I'm not afraid to get buy what might be a good recommendation, yet, just getting into it, I don't want to get crazy either. Being new, I really don't even know what to expect to have to spend. 

Mostly looking to trout fish rivers right here in MI.

Thanks


----------



## FlyGirl (Jul 7, 2008)

That isn't a bad rod for trout.... You would need something a little heavier for salmon or steelhead. 

From what I remember.... that rod is a little more stiff/rigid? Anyone can correct me if I am wrong.... good for entry level. 

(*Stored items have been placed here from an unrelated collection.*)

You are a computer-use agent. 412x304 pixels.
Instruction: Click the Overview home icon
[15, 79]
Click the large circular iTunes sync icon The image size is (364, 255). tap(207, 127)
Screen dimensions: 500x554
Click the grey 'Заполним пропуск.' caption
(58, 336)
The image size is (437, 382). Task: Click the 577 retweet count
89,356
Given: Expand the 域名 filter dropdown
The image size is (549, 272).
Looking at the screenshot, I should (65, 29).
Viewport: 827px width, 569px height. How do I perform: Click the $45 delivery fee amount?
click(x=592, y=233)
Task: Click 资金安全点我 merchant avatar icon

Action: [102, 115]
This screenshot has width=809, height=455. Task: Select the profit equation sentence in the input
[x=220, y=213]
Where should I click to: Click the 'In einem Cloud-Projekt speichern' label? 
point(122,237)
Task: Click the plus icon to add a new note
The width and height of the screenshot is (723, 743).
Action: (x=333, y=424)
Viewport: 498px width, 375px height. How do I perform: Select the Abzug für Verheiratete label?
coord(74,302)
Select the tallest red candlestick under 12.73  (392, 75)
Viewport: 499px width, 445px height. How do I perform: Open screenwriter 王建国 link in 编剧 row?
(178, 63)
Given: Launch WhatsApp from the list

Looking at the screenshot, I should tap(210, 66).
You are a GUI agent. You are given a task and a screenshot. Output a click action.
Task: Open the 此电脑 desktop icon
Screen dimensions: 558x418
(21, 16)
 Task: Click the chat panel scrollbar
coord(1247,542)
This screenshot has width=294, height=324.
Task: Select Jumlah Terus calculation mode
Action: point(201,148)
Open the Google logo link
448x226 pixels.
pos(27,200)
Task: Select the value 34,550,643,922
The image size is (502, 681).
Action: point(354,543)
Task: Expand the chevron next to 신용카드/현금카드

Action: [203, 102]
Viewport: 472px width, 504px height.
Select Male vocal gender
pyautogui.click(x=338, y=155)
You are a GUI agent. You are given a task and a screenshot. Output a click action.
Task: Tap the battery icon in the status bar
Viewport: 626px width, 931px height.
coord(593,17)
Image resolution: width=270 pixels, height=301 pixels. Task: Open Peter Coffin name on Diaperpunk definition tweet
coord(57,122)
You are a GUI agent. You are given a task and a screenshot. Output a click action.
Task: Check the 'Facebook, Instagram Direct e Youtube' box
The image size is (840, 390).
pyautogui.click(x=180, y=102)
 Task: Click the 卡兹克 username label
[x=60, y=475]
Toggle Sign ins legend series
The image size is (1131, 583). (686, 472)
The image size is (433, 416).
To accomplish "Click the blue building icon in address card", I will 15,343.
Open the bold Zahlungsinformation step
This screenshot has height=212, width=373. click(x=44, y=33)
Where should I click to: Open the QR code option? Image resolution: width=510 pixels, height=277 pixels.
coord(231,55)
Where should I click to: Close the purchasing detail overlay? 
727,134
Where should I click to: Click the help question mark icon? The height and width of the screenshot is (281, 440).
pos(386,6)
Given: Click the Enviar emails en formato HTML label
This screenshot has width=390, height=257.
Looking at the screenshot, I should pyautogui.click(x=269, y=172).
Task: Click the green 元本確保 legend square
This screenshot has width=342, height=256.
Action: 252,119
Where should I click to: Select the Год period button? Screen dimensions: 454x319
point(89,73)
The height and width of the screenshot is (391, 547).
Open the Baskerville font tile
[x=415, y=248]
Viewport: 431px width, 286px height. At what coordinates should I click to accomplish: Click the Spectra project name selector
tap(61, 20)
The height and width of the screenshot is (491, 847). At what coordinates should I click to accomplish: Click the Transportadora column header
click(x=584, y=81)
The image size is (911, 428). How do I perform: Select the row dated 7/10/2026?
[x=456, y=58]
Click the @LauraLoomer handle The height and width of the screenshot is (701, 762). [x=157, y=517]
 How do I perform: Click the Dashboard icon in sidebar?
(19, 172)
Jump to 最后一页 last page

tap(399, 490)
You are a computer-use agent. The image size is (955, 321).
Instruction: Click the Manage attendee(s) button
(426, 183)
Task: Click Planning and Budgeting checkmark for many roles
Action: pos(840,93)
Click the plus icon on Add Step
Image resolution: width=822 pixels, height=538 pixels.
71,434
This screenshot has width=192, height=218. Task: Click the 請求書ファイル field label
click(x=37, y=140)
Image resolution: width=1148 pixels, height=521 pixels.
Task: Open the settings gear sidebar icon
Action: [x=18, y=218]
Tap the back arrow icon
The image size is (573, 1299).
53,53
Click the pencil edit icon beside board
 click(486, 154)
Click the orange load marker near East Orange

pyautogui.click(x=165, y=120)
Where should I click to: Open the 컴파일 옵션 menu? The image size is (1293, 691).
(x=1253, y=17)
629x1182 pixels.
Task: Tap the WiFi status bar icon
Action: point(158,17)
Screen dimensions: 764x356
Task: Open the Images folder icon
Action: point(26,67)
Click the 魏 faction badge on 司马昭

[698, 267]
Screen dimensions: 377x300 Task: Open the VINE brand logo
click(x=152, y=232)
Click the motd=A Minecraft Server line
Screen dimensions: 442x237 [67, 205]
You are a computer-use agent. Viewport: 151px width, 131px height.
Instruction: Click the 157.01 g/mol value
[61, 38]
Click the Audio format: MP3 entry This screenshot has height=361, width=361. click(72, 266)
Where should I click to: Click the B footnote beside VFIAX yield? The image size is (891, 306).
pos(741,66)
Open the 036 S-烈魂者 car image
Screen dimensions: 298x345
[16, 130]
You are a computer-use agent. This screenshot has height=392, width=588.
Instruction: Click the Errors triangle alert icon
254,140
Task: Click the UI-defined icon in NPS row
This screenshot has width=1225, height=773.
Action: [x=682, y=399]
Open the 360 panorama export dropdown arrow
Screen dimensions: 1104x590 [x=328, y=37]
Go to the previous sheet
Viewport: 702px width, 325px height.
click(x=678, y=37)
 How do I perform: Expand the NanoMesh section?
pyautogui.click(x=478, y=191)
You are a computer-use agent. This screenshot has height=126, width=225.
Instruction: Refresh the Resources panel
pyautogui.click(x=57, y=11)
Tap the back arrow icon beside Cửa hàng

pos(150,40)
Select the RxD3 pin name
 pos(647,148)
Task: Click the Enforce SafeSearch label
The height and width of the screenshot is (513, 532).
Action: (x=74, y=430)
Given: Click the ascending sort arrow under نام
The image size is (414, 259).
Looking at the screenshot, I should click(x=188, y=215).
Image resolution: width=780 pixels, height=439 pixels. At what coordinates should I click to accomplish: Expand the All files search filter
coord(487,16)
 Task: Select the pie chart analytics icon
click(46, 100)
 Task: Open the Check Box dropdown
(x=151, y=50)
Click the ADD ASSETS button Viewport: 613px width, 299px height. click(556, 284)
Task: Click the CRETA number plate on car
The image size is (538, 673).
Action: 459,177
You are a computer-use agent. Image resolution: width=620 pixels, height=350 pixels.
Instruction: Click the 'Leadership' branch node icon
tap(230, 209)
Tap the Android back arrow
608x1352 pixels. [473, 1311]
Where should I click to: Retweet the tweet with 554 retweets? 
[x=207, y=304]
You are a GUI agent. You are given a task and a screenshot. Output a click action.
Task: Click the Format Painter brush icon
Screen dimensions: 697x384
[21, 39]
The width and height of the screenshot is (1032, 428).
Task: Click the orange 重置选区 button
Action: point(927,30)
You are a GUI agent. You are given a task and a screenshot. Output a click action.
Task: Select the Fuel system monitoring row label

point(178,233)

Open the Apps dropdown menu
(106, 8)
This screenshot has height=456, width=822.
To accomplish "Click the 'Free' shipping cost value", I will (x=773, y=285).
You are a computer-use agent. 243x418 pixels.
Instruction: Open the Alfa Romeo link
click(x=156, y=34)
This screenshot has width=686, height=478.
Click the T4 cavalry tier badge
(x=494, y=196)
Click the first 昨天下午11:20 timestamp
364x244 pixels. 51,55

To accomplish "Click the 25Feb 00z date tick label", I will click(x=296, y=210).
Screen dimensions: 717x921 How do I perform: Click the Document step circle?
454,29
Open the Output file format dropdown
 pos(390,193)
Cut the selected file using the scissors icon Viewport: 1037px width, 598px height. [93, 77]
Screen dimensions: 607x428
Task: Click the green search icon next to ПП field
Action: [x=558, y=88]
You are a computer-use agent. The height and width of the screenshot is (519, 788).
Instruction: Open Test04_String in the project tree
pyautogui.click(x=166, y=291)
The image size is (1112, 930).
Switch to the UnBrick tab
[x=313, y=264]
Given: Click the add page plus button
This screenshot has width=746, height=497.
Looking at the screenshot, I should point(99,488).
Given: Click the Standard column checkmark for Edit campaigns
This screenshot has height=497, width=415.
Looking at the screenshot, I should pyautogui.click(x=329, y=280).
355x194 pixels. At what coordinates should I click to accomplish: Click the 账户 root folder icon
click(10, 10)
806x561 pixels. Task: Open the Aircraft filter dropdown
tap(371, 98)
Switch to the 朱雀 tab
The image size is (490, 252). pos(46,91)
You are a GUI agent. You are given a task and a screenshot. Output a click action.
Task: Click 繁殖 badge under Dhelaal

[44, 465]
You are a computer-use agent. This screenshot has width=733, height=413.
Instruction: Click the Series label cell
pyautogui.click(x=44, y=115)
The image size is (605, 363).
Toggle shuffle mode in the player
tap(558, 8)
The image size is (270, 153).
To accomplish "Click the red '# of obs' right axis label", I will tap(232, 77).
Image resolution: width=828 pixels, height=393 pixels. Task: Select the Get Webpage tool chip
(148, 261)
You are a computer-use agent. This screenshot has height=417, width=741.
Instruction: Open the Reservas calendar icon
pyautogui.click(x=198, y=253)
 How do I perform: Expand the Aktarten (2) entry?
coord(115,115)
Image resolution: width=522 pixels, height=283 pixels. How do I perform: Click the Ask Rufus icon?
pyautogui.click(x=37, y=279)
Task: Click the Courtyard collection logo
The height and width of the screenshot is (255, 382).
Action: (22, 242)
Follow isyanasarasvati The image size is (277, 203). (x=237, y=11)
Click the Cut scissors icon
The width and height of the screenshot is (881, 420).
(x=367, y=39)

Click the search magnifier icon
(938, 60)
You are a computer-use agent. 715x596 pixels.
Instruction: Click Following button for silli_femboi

Keep in mind you will need backing... I think cabelas does that for free too... not that I am trying to sell them on anything... they really know how to take care of you tho. You have to actually go into the store... they won't do it on mail order. I like tioga reels pretty well... they have an over sized reel...may not be necessary for trout.... but you could always move to a different rod later. 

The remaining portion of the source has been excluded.